Tasks ▸
1. For each statement below, say whether the passage below about Netanyahu and Gallant agrees with it, answering yes or no and quoting the deciding words from the passage.
(a) Netanyahu first fired Gallant in March 2023.
(b) Gallant resigned from the Knesset before Netanyahu removed him from the cabinet for the second time.
(c) In the photo, Gallant is the one on the right.
2. Answer these questions using the passage below about Netanyahu and Gallant.
(a) Where and on what date was the photo taken?
(b) What did the prime minister have to leave to vote on the budget-related bill?
(c) When did the government take power?
3. Extend the passage below about Netanyahu and Gallant by writing what comes after its final sentence.

Passage for review ▸
[Start of Attachment]

Prime Minister Benjamin Netanyahu, right, and then-Defense Minister Yoav Gallant attend a vote at the Knesset plenum in Jerusalem, March 13, 2024. (Yonatan Sindel/Flash90)

Netanyahu and Gallant frequently clashed since the government took power at the end of 2022, with the prime minister firing him in March 2023 — after he had warned of the security dangers stemming from the national rift over the government’s judicial overhaul agenda — only to reverse the move amid intense public objection.

Following his dismissal, he was largely absent from numerous votes important to the coalition — including one on a critical budget-related bill — which forced the prime minister to leave his hospital bed post-surgery and come vote in the Knesset to ensure its passage.

Gallant ultimately resigned from the Knesset in January, several months after Netanyahu fired him from his cabinet for the second and final time in late 2024.

[End of Attachment]

Provided material ▸
[Start of Attachment]

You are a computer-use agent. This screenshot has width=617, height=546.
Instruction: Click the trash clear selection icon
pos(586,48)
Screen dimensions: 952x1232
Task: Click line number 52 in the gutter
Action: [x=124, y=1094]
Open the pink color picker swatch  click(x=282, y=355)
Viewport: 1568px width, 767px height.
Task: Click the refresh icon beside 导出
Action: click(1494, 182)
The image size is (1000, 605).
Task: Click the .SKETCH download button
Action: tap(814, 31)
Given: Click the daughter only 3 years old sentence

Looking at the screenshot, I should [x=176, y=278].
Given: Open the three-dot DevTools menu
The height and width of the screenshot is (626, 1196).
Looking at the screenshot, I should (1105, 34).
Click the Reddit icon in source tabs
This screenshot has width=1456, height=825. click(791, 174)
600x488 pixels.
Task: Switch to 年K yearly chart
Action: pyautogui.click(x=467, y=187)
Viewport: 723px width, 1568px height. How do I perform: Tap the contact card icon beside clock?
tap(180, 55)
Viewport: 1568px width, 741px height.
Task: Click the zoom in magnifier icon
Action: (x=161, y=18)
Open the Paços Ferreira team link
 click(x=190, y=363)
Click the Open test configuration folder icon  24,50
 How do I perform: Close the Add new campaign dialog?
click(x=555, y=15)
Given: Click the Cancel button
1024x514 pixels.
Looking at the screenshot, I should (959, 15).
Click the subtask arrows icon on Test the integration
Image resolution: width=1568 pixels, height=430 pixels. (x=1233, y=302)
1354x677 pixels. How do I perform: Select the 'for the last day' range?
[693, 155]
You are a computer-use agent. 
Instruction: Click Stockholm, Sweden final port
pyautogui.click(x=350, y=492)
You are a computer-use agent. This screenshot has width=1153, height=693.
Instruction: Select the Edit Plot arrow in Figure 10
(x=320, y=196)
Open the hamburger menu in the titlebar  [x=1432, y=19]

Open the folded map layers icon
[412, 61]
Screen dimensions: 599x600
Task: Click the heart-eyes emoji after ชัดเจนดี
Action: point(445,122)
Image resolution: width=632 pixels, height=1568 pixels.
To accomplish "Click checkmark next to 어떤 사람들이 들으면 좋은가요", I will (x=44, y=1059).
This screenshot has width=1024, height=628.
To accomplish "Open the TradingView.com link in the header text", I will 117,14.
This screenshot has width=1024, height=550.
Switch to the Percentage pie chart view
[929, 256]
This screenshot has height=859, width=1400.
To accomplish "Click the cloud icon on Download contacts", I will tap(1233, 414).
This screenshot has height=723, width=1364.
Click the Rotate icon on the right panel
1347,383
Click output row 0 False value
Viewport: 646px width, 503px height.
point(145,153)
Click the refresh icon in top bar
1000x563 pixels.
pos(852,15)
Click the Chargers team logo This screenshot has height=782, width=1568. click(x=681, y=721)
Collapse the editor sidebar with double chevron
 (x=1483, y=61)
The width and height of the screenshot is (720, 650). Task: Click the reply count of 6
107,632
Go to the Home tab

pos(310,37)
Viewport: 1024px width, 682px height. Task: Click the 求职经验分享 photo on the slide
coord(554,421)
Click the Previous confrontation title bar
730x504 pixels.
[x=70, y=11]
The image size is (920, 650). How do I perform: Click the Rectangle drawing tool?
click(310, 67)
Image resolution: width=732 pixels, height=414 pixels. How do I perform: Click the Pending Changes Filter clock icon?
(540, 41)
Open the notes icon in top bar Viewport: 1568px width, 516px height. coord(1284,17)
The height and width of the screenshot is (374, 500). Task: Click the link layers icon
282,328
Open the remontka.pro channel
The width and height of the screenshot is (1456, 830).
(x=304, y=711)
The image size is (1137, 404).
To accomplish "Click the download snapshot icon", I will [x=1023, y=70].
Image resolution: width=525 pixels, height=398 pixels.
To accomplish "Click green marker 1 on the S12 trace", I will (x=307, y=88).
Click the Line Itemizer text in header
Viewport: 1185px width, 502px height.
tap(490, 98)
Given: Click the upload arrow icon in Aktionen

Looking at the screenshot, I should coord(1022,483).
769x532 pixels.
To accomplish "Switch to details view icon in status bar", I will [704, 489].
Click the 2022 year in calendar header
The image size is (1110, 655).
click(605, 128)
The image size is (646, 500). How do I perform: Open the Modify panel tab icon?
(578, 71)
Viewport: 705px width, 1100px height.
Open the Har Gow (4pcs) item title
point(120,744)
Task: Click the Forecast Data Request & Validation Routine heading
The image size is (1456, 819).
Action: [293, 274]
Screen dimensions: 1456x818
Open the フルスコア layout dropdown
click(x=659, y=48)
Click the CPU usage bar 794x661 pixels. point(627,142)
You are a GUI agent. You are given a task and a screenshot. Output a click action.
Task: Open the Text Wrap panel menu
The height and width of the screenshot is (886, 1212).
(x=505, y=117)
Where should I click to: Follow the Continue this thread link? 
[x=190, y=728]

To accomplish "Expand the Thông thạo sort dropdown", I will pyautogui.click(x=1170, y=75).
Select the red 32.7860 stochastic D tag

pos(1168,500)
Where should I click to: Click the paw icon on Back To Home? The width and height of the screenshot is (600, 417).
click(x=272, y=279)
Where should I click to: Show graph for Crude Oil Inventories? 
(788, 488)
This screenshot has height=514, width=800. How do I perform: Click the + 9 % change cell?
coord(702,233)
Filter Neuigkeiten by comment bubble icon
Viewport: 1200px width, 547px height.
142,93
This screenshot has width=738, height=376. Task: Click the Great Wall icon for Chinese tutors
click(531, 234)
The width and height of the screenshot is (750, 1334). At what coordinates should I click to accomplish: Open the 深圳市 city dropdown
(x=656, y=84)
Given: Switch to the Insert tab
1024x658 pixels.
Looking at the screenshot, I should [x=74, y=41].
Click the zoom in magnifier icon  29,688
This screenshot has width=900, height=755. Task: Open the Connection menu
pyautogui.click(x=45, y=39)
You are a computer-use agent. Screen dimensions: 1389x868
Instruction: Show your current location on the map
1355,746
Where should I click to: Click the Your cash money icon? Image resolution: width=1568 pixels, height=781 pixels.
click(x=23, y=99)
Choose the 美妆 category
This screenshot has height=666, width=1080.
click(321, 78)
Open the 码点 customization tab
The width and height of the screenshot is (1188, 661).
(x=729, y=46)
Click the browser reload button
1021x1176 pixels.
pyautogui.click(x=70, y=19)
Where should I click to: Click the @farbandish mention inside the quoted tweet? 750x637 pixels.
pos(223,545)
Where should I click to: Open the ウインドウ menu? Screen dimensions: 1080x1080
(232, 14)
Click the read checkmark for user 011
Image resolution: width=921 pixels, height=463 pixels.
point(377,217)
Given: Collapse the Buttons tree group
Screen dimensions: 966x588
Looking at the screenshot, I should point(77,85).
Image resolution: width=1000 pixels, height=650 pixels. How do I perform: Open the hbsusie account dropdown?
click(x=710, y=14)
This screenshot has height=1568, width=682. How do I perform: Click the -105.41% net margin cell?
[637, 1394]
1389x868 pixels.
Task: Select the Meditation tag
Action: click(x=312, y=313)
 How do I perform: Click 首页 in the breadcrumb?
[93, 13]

[End of Attachment]

Numbered answers ▸
1.
(a) Yes: "with the prime minister firing him in March 2023"
(b) No: "Gallant ultimately resigned from the Knesset in January, several months after Netanyahu fired him from his cabinet for the second and final time in late 2024."
(c) No: "Prime Minister Benjamin Netanyahu, right"

2.
(a) At the Knesset plenum in Jerusalem, on March 13, 2024.
(b) His hospital bed, after surgery.
(c) At the end of 2022.

3.
Explaining his decision to terminate Gallant, Netanyahu cited what he said was a lack of mutual trust during a time of war. However, the former defense minister has argued that the reason for his dismissal was his insistence on the need to draft Haredi men into the IDF, the imperative to bring back the hostages from Gaza, and the need for a state commission of inquiry into the October 7, 2023, Hamas terror onslaught and ensuing war.

In a leaked recording published in June, Netanyahu could be heard telling a senior rabbi that he had ousted both Gallant and former IDF chief of staff Lt. Gen Herzi Halevi to enable his coalition to advance a law exempting ultra-Orthodox men from military service.

Michael Kleiner, president of the Likud’s internal Supreme Court, arrives for a discussion on the proposal to remove former defense minister Yoav Galant from the party, September 29, 2025. (Avshalom Sassoni/FLASH90)

Following his resignation, Gallant continued to publicly criticize Netanyahu, telling the Yedioth Ahronoth newspaper in February that the prime minister had delayed a hostage deal and rejected a large-scale preemptive strike on the Lebanese terror group Hezbollah during the war’s early stages.

In a scathing opinion submitted to the party’s highest internal court in February, Likud legal adviser Avi Halevi called for Gallant’s expulsion from the party, stating that it was necessary to bar him from running on the party slate in future Knesset elections because his actions as a lawmaker and minister had allegedly assisted Likud’s political opponents in opposing the policies of the party and the Netanyahu government.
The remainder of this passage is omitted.